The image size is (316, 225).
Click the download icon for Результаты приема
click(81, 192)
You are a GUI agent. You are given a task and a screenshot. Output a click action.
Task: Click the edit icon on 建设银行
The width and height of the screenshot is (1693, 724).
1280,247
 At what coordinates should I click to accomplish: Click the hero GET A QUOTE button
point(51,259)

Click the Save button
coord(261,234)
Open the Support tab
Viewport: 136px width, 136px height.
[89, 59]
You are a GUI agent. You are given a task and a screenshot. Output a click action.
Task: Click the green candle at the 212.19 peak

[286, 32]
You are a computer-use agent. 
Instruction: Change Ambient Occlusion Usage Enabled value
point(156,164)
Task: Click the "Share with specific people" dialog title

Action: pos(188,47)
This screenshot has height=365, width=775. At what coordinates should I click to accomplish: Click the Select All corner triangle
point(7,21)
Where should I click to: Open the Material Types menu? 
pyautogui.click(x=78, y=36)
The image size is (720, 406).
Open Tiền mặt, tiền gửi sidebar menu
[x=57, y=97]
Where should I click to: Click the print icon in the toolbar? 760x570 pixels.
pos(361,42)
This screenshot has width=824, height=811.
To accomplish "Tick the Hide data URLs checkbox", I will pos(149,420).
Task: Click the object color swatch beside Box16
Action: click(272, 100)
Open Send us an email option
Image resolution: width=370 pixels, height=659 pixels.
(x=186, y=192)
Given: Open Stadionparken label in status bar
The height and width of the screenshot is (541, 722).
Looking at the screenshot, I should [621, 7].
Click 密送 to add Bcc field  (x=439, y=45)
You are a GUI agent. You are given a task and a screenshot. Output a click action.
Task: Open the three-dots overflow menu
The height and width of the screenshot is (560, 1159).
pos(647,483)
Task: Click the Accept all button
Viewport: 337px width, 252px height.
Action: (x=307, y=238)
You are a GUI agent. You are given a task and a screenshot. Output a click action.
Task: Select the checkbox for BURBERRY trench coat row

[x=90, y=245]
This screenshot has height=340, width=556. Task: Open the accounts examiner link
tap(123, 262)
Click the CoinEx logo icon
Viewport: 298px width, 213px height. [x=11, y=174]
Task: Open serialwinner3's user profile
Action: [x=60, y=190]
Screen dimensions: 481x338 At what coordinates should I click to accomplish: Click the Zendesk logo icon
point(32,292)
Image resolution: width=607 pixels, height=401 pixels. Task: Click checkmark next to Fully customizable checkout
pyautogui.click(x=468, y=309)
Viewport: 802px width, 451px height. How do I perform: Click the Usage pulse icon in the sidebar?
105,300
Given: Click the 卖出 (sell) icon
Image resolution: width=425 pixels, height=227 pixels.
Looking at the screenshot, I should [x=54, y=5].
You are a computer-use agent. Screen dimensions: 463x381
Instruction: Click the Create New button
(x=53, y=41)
•••
Transcribe each line of the data above, unaltered, from the one where "The height and width of the screenshot is (560, 1159)." appears to the one where "You are a computer-use agent. Screen" appears, inclusive of both.

The height and width of the screenshot is (560, 1159).
pos(647,483)
Task: Click the Accept all button
Viewport: 337px width, 252px height.
Action: (x=307, y=238)
You are a GUI agent. You are given a task and a screenshot. Output a click action.
Task: Select the checkbox for BURBERRY trench coat row

[x=90, y=245]
This screenshot has height=340, width=556. Task: Open the accounts examiner link
tap(123, 262)
Click the CoinEx logo icon
Viewport: 298px width, 213px height. [x=11, y=174]
Task: Open serialwinner3's user profile
Action: [x=60, y=190]
Screen dimensions: 481x338 At what coordinates should I click to accomplish: Click the Zendesk logo icon
point(32,292)
Image resolution: width=607 pixels, height=401 pixels. Task: Click checkmark next to Fully customizable checkout
pyautogui.click(x=468, y=309)
Viewport: 802px width, 451px height. How do I perform: Click the Usage pulse icon in the sidebar?
105,300
Given: Click the 卖出 (sell) icon
Image resolution: width=425 pixels, height=227 pixels.
Looking at the screenshot, I should [x=54, y=5].
You are a computer-use agent. Screen dimensions: 463x381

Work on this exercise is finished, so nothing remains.